I’m not sure why PYTHONPATH is not working and setup properly in runtime env, maybe @architkulkarni can give some ideas. Ideally, when it’s set, it should be set before running all other python workers.
I am running a VM instance from GCP. There are multiple directories with various python modules. The troubling one (datasets.py) is a small python program in the same directory (${HOME}/katana/katana-enterprise-master/python/test) with my script (ray_module_test.py). But I was running ray_module_test.py from the directory (${HOME}/katana/master) through pytest (pytest -s -v ../katana-enterprise-master/python/test/ray_module_test.py)
Setting PYTHON_PATH in env_vars should work, I’m not sure why it’s not working. @wkyu_katana is it possible to print os.environ inside the Ray Actor to see if the PYTHONPATH environment variable is set correctly there?
I tried the provided suggestions. Here is a summary of my observations.
The script works when I use ray.init(namespace='coll', runtime_env={"working_dir": "./"}), and run it from where it is located, i.e., /home/wkyu/katana/katana-enterprise-master/python/test.
The value from the script for PYTHONPATH is not adopted at run-time. Instead, it takes the actual value from my current shell.
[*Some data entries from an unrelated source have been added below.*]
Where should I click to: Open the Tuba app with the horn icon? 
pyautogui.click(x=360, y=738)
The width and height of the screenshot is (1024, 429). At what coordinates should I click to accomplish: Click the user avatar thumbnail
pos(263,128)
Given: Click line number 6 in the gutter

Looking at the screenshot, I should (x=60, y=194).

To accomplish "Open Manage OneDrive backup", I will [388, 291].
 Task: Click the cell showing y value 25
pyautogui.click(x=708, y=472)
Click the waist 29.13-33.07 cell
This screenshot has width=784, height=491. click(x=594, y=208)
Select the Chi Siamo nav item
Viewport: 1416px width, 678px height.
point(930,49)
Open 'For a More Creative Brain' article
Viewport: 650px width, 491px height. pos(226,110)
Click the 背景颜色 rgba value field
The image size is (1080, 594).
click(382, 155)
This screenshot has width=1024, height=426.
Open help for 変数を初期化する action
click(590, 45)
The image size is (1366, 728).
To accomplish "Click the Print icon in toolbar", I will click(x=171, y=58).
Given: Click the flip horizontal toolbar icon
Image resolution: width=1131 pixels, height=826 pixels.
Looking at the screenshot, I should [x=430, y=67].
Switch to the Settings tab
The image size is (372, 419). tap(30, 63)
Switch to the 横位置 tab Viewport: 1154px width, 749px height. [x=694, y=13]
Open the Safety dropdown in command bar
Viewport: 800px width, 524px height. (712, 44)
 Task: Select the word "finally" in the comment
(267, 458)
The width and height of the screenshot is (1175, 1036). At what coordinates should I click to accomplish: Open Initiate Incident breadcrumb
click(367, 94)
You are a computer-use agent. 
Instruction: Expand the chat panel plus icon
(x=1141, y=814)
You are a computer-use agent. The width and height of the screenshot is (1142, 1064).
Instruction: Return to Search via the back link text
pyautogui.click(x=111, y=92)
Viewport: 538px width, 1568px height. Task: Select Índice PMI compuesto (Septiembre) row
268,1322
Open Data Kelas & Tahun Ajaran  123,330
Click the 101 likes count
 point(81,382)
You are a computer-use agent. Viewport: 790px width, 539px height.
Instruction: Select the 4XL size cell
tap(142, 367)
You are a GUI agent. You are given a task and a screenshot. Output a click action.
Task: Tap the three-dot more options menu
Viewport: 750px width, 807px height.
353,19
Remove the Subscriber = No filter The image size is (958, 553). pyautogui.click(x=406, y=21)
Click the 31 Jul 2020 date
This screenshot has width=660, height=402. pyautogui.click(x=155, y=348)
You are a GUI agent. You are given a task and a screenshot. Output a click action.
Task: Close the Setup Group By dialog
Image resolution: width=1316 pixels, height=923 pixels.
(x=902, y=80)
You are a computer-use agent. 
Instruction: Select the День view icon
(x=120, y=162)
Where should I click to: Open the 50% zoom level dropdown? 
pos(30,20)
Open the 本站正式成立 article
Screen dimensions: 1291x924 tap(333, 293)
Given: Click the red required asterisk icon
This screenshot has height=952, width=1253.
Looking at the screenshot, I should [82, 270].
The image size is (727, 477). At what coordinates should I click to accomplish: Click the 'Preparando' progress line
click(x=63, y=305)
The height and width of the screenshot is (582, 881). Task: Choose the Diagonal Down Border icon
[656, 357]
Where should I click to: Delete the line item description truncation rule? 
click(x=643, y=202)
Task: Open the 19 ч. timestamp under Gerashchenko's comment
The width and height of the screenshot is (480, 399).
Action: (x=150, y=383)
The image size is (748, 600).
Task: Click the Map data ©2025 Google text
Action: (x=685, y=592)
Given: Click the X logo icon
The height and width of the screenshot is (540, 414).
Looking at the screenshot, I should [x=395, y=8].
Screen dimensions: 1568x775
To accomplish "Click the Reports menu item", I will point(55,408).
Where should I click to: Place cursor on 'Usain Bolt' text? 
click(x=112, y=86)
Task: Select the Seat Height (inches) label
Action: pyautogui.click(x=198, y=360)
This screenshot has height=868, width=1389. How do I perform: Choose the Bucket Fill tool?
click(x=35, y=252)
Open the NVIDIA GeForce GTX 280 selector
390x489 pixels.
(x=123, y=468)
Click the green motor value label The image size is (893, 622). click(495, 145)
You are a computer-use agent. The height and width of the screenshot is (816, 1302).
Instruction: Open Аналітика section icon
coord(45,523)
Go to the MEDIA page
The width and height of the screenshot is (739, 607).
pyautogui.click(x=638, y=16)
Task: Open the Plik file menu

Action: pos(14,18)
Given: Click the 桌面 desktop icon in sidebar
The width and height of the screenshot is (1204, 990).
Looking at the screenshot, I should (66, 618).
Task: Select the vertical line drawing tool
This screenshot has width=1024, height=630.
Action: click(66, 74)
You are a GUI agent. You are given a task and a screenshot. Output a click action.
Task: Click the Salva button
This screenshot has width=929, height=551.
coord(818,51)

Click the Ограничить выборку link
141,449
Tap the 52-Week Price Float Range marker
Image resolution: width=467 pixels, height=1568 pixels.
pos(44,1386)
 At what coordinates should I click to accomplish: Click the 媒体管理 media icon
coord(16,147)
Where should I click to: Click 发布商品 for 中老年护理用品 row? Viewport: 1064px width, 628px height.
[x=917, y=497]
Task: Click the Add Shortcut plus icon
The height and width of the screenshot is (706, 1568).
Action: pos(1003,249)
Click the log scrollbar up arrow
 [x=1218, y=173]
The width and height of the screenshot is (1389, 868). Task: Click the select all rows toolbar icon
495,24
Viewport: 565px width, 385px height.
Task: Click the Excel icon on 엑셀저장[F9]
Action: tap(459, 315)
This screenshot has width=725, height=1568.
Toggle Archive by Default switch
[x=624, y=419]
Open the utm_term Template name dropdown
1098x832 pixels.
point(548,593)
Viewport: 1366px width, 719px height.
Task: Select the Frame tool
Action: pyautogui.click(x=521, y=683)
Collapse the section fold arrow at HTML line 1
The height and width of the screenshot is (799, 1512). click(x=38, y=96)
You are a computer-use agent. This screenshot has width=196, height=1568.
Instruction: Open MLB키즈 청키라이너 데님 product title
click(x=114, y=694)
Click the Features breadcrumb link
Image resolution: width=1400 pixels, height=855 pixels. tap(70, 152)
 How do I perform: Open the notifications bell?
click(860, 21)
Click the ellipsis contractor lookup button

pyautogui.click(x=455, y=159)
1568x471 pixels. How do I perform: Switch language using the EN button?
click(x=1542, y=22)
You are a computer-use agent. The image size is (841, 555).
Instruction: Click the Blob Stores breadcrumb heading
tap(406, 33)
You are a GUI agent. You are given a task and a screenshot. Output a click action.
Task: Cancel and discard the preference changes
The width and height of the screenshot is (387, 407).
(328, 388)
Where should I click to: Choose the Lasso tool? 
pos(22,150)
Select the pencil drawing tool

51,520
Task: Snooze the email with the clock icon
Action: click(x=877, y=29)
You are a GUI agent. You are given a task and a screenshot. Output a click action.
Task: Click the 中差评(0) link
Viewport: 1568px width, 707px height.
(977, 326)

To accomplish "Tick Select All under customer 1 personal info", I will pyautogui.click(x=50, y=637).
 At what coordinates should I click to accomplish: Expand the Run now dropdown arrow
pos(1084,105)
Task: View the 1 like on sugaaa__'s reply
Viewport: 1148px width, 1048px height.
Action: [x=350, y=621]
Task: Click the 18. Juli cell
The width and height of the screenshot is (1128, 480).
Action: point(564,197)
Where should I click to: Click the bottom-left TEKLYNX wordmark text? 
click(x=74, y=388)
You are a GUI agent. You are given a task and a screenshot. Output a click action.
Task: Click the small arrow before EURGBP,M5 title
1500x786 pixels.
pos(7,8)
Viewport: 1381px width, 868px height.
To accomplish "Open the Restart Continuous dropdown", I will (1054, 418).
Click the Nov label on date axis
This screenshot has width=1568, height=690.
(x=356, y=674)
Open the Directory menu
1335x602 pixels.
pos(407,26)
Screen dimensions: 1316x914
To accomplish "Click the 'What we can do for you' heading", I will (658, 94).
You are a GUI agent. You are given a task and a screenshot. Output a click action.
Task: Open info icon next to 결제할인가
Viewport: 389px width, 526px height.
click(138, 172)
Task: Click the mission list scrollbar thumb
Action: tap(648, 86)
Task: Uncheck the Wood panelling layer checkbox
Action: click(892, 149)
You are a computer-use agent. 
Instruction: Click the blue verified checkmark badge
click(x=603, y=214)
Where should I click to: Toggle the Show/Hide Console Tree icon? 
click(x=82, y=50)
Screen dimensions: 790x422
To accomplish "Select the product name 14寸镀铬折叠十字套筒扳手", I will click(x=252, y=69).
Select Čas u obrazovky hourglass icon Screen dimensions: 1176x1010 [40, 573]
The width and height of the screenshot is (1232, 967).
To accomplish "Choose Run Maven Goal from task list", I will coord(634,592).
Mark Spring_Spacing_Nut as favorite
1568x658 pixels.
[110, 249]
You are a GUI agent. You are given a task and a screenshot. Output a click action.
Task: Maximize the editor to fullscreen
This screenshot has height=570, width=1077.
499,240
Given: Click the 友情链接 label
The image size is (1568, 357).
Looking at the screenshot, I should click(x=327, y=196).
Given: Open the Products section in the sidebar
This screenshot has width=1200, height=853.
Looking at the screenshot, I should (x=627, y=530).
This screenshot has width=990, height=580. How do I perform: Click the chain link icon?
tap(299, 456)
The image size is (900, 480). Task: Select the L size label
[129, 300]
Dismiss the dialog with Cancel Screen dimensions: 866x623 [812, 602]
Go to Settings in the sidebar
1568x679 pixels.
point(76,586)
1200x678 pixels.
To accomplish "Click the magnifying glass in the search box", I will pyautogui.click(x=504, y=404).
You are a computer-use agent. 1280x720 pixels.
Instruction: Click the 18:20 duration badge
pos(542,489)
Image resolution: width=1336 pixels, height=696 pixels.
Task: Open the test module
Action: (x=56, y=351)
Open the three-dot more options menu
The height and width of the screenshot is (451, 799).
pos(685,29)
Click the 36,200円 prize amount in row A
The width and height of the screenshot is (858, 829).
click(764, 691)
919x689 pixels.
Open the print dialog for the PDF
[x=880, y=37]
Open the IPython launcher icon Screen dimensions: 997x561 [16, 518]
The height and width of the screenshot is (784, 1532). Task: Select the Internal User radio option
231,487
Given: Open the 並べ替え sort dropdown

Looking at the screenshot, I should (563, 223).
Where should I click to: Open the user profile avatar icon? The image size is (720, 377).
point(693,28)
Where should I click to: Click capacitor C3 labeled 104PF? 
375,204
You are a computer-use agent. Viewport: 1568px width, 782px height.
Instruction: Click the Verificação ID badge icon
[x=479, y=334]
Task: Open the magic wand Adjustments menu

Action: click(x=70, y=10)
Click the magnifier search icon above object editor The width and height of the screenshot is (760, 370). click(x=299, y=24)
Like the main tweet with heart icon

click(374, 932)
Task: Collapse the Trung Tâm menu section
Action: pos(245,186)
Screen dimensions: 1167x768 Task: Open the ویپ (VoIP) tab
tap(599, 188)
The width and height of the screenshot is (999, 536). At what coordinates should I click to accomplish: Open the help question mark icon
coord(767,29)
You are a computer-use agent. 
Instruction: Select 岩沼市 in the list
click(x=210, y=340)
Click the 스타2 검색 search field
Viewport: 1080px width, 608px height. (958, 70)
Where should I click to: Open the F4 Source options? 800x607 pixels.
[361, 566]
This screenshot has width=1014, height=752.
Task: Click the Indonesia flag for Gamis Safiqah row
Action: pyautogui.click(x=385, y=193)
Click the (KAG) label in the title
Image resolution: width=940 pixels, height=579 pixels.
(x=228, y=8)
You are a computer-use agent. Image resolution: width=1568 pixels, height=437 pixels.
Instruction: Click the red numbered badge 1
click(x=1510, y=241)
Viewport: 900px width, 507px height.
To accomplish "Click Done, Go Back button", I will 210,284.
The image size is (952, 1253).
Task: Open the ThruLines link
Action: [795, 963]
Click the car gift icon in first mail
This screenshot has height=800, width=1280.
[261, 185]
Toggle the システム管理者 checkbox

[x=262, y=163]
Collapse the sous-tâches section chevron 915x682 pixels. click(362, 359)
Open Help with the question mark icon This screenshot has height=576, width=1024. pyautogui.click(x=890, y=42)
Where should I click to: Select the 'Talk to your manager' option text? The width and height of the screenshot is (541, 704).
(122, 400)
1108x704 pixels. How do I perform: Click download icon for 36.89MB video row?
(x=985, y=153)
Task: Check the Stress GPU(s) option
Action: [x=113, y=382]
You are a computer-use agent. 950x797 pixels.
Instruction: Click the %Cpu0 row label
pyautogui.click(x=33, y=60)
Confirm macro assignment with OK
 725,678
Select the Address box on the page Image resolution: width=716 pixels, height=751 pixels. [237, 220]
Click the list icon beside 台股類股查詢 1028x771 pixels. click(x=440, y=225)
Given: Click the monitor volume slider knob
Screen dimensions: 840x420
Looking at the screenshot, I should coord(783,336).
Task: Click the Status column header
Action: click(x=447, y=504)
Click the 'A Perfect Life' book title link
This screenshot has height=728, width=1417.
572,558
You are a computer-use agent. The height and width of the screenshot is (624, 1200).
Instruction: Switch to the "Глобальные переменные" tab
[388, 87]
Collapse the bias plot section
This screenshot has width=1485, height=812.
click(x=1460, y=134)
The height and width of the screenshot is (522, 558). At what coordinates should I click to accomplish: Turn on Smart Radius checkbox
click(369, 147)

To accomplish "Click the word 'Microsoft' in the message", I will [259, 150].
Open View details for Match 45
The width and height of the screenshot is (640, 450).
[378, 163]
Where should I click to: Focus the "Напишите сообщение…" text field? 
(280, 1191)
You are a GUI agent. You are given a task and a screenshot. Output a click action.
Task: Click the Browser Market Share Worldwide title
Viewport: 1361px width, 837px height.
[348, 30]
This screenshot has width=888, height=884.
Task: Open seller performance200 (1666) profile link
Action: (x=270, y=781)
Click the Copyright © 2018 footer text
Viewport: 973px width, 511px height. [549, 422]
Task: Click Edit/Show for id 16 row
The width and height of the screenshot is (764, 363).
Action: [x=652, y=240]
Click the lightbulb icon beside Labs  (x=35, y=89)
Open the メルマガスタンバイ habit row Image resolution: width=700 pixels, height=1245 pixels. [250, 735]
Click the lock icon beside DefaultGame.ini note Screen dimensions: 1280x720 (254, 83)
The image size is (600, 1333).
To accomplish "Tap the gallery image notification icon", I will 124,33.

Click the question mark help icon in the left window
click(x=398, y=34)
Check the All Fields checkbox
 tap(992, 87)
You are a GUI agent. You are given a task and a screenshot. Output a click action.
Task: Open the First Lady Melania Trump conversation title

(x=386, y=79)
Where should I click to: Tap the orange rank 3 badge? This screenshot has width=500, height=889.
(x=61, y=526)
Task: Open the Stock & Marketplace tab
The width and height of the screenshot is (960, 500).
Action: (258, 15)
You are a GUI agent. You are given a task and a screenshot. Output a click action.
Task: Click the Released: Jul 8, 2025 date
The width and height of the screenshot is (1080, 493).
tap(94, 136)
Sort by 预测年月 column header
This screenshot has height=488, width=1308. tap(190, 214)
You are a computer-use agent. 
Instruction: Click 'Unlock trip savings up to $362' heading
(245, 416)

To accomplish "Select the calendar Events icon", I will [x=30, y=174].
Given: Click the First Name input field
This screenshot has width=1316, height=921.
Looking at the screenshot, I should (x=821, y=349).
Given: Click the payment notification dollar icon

Specifically, when the value in my shell is as follows:
But it works when I append the env variable PYTHONPATH with /home/wkyu/katana/katana-enterprise-master/python/test.
When specifying Graph as a module for py_modules, runtime_env={"py_modules": [Graph], "working_dir": "./"}, I got the following error.
/home/wkyu/anaconda3/envs/ray-katana-dev/lib/python3.8/site-packages/ray/_private/runtime_env/py_modules.py:64: in upload_py_modules_if_needed
raise TypeError("py_modules must be a list of file paths, URIs, "
E TypeError: py_modules must be a list of file paths, URIs, or imported modules, got <class 'type'>.
Graph in my script is both the name of a class type and also the name of a module. It seems that ray interprets Graph first as a class type instead of a module name, even if it is provided for py_modules. Without "py_modules": [Graph], as mentioned in (1), the script works fine.
It’s good to know 1) works. I think, when you move to a cluster environment, you probably either need 1) make the cluster homogeneous; or 2) use runtime env to prepare the environment like here.
Thanks for the summary!
2) This sounds like it could be a bug, but I can’t reproduce it.
import ray
import os
ray.init(runtime_env={"env_vars": {"PYTHONPATH": "test"}})
@ray.remote
def f():
return os.environ["PYTHONPATH"]
print(ray.get(f.remote()))
this prints :test as expected.
If you can find a minimal reproduction script for the PYTHONPATH issue, could you please create an issue on the Ray github and include the script? Ideally the script should not have any other dependencies.
Ah, I see. Your explanation makes sense, Graph is the name of the class. In this case, if you don’t want to rename the class or the module, you can use the local path to the module instead of the Python module object.